### Given information:
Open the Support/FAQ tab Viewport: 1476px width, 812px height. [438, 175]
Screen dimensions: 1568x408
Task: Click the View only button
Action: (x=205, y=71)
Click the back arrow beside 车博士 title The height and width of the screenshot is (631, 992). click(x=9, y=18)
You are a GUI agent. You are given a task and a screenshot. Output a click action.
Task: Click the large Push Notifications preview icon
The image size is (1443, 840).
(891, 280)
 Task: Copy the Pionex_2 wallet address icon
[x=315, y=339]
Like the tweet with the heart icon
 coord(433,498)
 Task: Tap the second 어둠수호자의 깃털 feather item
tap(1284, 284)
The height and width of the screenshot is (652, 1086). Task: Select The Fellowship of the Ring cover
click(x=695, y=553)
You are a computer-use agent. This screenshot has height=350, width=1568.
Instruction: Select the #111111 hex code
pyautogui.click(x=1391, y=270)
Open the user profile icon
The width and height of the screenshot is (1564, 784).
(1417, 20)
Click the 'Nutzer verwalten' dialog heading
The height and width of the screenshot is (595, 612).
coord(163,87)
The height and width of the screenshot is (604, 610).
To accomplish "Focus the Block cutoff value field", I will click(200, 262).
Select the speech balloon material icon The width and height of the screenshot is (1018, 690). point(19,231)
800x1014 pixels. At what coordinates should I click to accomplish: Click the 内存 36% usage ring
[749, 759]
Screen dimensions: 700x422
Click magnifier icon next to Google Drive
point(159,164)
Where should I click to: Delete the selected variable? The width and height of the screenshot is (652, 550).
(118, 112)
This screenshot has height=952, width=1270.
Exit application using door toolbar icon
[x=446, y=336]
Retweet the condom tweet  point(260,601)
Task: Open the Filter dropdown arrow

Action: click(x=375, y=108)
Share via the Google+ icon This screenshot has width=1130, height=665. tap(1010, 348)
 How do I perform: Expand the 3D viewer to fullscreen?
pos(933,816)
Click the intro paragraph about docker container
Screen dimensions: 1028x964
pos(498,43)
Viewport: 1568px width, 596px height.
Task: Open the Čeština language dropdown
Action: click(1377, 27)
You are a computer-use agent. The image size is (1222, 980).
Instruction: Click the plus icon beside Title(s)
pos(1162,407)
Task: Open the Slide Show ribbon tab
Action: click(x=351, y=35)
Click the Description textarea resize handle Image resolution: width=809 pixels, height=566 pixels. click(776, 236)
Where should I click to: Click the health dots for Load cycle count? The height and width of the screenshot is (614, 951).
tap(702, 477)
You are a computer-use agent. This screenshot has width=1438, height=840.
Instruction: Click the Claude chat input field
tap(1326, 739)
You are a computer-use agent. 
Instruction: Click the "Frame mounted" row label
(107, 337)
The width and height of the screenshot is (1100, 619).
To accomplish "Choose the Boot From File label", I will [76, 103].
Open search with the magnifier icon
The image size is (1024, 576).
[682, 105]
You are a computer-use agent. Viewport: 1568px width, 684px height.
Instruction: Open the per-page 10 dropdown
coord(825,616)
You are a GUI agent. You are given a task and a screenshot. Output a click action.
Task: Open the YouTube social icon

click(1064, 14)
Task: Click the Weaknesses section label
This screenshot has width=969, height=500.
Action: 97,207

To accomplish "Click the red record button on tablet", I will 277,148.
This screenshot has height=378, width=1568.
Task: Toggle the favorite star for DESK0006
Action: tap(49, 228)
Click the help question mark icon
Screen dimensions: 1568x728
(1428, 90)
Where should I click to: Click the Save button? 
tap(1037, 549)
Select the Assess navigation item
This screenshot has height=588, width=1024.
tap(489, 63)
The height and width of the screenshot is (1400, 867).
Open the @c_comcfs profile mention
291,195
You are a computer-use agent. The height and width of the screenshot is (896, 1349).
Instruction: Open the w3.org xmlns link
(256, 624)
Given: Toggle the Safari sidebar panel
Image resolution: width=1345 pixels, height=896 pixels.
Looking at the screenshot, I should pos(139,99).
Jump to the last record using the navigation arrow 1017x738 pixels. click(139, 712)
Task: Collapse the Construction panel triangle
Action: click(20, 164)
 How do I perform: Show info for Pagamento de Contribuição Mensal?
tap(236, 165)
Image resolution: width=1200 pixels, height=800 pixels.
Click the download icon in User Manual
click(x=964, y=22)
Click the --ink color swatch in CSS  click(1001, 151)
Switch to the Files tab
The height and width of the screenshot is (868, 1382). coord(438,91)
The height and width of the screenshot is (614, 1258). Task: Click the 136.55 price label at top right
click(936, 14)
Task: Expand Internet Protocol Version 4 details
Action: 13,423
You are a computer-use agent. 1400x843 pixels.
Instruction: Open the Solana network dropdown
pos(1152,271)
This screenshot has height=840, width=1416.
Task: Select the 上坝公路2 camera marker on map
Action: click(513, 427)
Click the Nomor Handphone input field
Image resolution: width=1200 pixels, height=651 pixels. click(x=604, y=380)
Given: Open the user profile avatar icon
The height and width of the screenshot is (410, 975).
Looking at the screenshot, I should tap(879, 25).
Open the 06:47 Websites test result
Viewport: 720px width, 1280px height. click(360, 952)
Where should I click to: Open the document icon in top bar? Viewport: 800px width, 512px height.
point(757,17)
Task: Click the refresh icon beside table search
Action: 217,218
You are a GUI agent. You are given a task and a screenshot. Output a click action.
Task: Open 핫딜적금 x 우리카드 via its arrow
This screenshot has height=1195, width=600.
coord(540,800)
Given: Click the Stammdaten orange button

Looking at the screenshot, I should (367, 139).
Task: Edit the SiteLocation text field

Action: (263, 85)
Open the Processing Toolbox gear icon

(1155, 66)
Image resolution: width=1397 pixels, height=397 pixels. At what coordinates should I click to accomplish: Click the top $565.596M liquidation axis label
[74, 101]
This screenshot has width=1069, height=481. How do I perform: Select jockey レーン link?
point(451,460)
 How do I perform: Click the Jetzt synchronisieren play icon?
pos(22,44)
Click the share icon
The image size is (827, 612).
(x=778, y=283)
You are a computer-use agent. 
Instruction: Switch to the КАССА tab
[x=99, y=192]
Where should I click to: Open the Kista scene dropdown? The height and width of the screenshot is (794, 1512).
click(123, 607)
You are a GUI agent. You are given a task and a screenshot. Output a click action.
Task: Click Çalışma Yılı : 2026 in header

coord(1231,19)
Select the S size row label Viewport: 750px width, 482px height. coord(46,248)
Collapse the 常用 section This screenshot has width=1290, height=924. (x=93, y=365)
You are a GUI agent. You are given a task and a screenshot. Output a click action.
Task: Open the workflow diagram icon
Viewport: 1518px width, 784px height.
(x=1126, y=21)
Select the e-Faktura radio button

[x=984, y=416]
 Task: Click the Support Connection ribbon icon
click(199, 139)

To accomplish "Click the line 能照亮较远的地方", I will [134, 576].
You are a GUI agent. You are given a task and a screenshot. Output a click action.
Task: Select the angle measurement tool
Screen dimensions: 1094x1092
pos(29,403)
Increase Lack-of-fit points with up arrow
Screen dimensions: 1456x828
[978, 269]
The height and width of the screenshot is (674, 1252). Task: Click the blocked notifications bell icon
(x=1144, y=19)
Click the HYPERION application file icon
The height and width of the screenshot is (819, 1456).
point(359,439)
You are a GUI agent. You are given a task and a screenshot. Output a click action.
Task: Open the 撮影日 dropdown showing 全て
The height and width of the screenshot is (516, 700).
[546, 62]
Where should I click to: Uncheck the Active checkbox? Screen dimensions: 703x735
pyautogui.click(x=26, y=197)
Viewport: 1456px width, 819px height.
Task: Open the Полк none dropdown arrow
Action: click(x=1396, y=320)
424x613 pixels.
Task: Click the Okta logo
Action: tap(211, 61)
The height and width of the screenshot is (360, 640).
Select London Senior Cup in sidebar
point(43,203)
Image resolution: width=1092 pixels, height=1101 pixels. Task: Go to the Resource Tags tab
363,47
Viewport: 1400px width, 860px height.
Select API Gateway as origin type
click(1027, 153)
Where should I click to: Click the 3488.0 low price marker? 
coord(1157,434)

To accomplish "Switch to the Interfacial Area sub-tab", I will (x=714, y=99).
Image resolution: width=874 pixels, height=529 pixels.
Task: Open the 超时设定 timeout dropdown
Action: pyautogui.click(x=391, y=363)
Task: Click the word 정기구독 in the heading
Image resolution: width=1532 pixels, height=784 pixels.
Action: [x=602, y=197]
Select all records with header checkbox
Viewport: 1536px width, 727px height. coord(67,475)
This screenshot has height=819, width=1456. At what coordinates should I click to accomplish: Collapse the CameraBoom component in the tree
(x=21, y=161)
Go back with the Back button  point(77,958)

### Your goal:
Show every line of the entries above that contains the word "with", copying each line in full. Count a match only when the case is the same.

### Result for this exercise:
Like the tweet with the heart icon
Open search with the magnifier icon
Increase Lack-of-fit points with up arrow
Select all records with header checkbox
Go back with the Back button  point(77,958)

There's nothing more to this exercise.